Human evolution is often talked about like something that came to a halt centuries ago, but we’re always evolving, if not in a genetic sense exactly, at least in an environmental or situational sense. For example, over the last century, we’ve collectively grown taller, larger, and our lifespans have nearly doubled. Evidence suggests that this type of progress will continue to occur.
Below are 12 changes that you can expect to undergo if you somehow manage to make it to 2118.
As our bodies evolve to reduce the impact that results from falls and other injuries, neuroscientists believe we might follow the example of the shark and develop more cartilage in our skeletons. This could be of value as rigid and inflexible bones won’t be essential to humans.
2. We’ll Be Taller
Just as we have gotten fatter, humans have generally gotten taller in the last century, and this seems likely to continue. A century ago, American men were an average of 5 feet 7 inches, and they’re now an average of 5 feet 10 inches. If this growth rate continues for another 100 years, we could all end up looking like basketball players.
3. We’ll Have Harder-Working Lungs
According to Juan Enriquez, Harvard researcher and managing director of Excel Venture Management, we’re all going to need lungs and muscles that take in more oxygen, which would be extremely valuable in low-oxygen environments such as Mars. This might mean evolving over time or through genetic redesign.
We are having to process far more data today than even a couple of years ago, and the workload seems likely to only increase. Enriquez believes that this influx of data might be triggering different responses from different people. He says that “we’re trying to process so much stuff that some people get synesthetic and just have huge pipes that remember everything. Other people get hyper-sensitive to the amount of information. Other people react with various psychological conditions or reactions to this information."
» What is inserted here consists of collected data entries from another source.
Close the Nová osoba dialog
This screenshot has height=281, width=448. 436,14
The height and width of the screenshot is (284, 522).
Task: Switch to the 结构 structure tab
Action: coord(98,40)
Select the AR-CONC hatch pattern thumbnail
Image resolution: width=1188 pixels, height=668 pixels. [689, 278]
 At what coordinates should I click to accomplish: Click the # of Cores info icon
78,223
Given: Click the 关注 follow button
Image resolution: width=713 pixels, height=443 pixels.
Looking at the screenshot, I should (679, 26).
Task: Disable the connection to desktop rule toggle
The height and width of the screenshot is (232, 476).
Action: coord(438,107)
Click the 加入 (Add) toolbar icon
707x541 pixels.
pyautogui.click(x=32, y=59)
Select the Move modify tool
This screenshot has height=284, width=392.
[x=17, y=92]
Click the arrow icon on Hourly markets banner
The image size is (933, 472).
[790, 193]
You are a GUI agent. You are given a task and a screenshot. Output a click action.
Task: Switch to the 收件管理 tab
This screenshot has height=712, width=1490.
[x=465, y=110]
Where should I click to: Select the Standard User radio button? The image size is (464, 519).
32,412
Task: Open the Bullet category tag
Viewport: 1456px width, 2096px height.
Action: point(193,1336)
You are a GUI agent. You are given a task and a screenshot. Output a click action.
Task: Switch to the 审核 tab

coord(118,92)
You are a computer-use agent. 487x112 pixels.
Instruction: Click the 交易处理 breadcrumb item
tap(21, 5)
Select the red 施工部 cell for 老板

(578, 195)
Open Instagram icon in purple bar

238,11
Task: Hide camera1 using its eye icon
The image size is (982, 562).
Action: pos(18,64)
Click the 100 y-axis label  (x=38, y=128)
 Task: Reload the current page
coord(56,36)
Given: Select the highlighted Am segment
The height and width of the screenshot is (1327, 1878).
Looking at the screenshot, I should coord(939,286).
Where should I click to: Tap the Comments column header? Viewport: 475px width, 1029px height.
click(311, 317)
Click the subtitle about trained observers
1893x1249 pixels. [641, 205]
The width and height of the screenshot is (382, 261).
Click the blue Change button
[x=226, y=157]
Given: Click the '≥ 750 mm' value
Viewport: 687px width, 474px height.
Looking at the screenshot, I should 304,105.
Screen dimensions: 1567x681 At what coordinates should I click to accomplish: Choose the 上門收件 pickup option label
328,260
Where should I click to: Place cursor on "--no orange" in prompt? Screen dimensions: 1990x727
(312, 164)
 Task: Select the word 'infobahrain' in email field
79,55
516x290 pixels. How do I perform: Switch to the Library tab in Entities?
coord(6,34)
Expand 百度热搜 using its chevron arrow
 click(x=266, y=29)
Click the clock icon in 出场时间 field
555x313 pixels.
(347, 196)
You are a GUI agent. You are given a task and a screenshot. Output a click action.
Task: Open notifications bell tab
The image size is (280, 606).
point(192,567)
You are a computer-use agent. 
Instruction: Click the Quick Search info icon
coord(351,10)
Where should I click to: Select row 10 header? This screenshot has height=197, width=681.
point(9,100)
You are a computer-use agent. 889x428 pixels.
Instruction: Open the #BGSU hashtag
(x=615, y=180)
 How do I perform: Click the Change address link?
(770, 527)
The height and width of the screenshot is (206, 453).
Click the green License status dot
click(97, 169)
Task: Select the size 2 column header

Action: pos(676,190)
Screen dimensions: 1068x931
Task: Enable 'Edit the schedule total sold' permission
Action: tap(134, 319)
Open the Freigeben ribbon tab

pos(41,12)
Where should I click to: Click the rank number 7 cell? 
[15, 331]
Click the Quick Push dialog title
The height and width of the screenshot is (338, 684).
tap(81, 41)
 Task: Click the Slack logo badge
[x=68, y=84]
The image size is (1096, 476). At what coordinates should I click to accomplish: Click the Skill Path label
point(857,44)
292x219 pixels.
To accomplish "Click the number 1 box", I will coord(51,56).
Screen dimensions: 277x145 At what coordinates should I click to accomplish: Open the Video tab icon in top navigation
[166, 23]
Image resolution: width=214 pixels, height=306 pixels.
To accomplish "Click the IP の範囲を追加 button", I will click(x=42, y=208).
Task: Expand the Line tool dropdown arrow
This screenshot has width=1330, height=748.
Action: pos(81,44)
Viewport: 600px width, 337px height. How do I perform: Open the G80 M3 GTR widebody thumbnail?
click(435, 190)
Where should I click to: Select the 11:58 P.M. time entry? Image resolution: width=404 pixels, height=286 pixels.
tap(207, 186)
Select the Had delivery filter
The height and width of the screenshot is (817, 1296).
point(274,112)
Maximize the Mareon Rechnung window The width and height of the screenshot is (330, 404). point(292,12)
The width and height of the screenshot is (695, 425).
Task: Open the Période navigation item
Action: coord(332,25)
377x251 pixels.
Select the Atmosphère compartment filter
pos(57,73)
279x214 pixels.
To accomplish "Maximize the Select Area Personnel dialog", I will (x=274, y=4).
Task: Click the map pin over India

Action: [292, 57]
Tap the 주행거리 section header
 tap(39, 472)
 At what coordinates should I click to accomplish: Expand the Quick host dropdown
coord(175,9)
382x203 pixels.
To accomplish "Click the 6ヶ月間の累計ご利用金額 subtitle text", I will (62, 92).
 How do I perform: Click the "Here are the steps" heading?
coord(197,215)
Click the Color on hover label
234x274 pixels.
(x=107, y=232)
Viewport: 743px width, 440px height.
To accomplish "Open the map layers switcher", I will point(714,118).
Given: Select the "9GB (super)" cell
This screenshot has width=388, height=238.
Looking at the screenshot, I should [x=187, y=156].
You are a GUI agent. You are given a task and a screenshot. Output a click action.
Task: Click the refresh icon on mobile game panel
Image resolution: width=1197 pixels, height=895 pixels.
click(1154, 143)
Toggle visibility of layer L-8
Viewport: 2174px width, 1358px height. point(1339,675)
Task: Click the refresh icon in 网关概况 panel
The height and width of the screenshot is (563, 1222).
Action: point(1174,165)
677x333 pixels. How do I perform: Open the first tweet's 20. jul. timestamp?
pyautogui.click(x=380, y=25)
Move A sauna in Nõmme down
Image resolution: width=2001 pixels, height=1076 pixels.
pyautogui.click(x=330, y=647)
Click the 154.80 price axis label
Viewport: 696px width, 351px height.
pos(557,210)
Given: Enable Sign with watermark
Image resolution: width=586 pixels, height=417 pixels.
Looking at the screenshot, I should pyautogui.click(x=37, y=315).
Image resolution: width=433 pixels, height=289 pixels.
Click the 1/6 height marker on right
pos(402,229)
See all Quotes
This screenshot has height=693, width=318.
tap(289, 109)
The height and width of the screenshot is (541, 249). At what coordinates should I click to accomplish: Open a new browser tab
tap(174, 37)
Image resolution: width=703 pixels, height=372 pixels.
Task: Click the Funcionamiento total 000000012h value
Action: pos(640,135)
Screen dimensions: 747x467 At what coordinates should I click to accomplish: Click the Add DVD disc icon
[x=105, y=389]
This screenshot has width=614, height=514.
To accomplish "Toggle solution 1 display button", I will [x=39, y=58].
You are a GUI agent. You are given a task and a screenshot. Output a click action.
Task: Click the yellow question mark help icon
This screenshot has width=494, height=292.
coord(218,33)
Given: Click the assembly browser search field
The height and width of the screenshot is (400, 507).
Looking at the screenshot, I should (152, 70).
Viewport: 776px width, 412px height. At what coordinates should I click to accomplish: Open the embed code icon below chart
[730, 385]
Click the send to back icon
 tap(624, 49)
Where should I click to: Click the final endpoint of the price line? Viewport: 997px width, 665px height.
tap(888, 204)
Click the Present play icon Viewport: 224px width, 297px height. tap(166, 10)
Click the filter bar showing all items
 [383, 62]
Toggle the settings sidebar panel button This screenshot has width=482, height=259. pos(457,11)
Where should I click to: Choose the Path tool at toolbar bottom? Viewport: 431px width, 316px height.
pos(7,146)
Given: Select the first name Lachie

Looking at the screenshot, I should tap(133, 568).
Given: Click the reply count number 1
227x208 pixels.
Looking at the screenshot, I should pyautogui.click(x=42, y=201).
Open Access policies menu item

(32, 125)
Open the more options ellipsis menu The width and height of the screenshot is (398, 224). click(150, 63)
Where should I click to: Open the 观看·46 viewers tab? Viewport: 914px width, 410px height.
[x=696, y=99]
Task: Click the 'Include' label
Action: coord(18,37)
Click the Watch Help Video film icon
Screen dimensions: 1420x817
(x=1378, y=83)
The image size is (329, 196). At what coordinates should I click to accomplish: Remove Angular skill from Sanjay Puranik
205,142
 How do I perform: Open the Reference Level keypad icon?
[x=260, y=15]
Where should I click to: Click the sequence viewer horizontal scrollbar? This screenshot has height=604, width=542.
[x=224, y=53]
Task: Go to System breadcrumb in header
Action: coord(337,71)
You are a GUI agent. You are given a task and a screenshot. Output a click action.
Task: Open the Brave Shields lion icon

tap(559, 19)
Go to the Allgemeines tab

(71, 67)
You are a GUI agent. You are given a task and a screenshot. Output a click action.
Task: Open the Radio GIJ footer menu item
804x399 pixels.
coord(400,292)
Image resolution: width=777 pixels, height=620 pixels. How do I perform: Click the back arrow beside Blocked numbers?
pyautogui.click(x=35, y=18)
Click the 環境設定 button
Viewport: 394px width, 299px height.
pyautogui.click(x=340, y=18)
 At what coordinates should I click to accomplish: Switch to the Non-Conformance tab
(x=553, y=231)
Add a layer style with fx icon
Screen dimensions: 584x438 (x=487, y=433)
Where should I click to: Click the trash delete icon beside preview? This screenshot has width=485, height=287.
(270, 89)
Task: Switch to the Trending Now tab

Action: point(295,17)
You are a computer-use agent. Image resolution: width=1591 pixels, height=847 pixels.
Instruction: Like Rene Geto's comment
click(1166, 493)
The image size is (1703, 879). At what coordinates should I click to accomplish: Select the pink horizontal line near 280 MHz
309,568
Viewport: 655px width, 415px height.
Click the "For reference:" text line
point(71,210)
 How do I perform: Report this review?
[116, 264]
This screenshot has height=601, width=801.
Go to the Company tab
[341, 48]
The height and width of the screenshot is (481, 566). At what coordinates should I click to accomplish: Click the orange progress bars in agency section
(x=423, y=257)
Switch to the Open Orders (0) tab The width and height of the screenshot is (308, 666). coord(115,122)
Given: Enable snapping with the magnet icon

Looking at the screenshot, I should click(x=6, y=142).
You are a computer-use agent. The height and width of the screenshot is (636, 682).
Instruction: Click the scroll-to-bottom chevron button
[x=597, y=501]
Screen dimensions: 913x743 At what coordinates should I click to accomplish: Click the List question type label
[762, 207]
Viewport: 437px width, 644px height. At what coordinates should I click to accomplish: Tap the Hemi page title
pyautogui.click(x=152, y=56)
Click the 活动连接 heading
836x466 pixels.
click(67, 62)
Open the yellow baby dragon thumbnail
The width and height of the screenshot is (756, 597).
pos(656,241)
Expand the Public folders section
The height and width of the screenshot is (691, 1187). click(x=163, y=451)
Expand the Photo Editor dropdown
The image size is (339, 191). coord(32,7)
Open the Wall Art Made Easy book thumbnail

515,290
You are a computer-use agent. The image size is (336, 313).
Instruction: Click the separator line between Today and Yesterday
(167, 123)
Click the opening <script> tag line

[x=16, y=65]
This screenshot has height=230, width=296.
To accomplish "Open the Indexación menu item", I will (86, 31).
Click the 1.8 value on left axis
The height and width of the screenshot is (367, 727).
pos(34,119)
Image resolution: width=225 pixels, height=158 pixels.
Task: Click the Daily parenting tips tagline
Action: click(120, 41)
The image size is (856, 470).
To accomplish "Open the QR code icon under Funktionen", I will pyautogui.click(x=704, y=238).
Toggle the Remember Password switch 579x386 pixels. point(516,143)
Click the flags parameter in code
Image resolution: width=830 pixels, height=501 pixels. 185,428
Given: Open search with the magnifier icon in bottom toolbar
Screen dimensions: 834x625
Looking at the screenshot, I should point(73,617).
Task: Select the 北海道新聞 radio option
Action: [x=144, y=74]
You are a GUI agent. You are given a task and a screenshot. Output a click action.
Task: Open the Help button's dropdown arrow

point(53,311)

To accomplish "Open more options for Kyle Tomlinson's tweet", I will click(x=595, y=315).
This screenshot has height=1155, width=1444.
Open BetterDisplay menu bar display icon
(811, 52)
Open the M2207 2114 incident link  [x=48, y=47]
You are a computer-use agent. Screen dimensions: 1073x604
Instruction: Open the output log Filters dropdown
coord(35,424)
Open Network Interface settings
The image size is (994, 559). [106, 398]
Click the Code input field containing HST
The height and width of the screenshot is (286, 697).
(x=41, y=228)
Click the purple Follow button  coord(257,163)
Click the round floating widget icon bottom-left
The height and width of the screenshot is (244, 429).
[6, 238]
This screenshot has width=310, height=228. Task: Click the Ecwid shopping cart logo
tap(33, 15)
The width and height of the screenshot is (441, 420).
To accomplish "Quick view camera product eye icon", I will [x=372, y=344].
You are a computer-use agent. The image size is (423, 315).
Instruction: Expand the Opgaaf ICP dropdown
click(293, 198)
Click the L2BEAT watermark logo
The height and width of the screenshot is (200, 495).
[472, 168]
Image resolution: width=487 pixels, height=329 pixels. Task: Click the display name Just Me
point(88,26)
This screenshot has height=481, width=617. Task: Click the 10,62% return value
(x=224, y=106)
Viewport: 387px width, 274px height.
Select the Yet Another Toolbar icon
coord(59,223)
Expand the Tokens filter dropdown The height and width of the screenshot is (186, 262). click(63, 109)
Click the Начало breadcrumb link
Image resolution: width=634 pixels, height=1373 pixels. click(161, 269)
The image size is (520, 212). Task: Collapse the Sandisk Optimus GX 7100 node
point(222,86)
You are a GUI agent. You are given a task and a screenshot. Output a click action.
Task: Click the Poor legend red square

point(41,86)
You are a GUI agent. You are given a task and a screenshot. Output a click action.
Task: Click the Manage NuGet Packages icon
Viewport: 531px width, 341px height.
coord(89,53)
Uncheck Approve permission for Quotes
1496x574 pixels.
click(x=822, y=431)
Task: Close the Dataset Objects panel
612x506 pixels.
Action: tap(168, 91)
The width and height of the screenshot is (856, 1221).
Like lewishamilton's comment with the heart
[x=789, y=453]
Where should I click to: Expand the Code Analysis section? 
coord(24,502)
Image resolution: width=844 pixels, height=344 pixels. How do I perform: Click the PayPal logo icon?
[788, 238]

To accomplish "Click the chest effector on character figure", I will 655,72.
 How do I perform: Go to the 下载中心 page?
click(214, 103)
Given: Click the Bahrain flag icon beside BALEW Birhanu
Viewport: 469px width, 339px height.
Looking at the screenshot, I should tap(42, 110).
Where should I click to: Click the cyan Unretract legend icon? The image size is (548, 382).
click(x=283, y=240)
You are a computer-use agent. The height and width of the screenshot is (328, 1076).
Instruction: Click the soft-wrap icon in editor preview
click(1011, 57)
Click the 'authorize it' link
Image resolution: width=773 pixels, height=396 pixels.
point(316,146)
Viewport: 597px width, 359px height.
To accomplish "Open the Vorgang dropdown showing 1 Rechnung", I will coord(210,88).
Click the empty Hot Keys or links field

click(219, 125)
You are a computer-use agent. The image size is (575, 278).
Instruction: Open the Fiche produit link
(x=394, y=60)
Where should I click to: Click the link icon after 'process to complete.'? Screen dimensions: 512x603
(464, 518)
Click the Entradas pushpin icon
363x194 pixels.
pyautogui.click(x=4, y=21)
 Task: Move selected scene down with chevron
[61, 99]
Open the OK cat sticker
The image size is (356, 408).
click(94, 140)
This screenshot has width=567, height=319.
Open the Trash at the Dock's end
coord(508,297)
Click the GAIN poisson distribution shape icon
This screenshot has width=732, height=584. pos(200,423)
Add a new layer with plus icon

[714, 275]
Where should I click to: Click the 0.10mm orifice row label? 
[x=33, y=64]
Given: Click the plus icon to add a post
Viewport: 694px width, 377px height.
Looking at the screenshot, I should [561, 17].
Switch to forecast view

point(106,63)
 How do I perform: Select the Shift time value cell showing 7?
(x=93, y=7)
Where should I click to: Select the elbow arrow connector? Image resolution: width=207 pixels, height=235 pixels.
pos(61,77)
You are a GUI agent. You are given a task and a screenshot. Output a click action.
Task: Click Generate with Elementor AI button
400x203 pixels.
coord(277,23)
5. Our Memories Will Be Downloadable
Enriquez says that “it’s not completely inconceivable that someday you’ll be able to download your own memories, maybe into a new body. Maybe you’ll be able to upload other people’s memories as well.” Experiments are already being conducted on mice at MIT.
6. We’ll Merge with Machines
Futurist Ian Pearson suggests that we can expect to see our brains wired to computers to help make our minds work faster in a matter of decades. He says that “we can expect this as soon as 2050 for many people. By 2075, most people in the developed world will use machine augmentation of some sort for their brains and, by the end of the century, pretty much everyone will.”
According to Enriquez, genetic manipulation would allow for the eradication of genetic diseases such as Huntington’s, and Cystic Fibrosis.
8. We’ll Have Improved Sight and Hearing
Just as genetic diseases will become less common, so too will sensory loss, such as blindness and deafness, since leaps in technological improvements could all but eradicate such impairments.
Enriquez says, “Remember the evolution of hearing aids, right? I mean your grandparents had those great big cones, and then your parents had those odd boxes that would squawk at odd times during dinner, and now we have those little buds that nobody sees. And the same thing is happening in eyes. There is a group in Germany that’s beginning to engineer eyes so that people who are blind can begin to see light and dark. And then they’ll be able to see shape, then they’ll be able to see color, and then they’ll be able to see in definition. One day, they’ll be able to see as well as you or I can, and soon after that, they’ll be able to see in ultraviolet.”
9. We’ll Have More Allergies
All these genetic improvements could have the opposite result – as our conditions improve and we’re less often exposed to bugs, bacteria, and infection, we might develop allergies to formerly harmless substances.
Dean Burnett, author of “The Idiot Brain”, says that “our immune systems are primed to do that but they’re kind of bored. Instead, they respond to innocuous allergies and we lose exposure to things that strengthen our immunity. We could end up with weaker immune systems, but we might live in a society that doesn’t need them.”
Just looking at the trend lines of the last 100 years seems to make this seem the likely directions that humans are heading. “Not only is obesity increasing, but no national success stories have been reported in the last 33 years,” researchers wrote in “The Lancet” in 2014. At the current rate, it’s fair to assume that we might keep getting bigger unless some serious changes are made.
11. We’ll Get Comfortable with Scorching Temperatures
As global warming continues, we’ll have to find ways to adapt. According to climatologist Matthew Huber, “there is a wide zone over which people can adjust their behavior to withstand very warm conditions – as temperatures increase, humans will just learn to adapt.”
12. We’ll Look Younger
Thanks to the progress made in age-reversal technology, it will get a lot easier to reverse the negative effects of aging and keep ourselves looking younger than what we actually are. A person who is in their 50s or 60s will look like they’re actually in their 30s or 40s.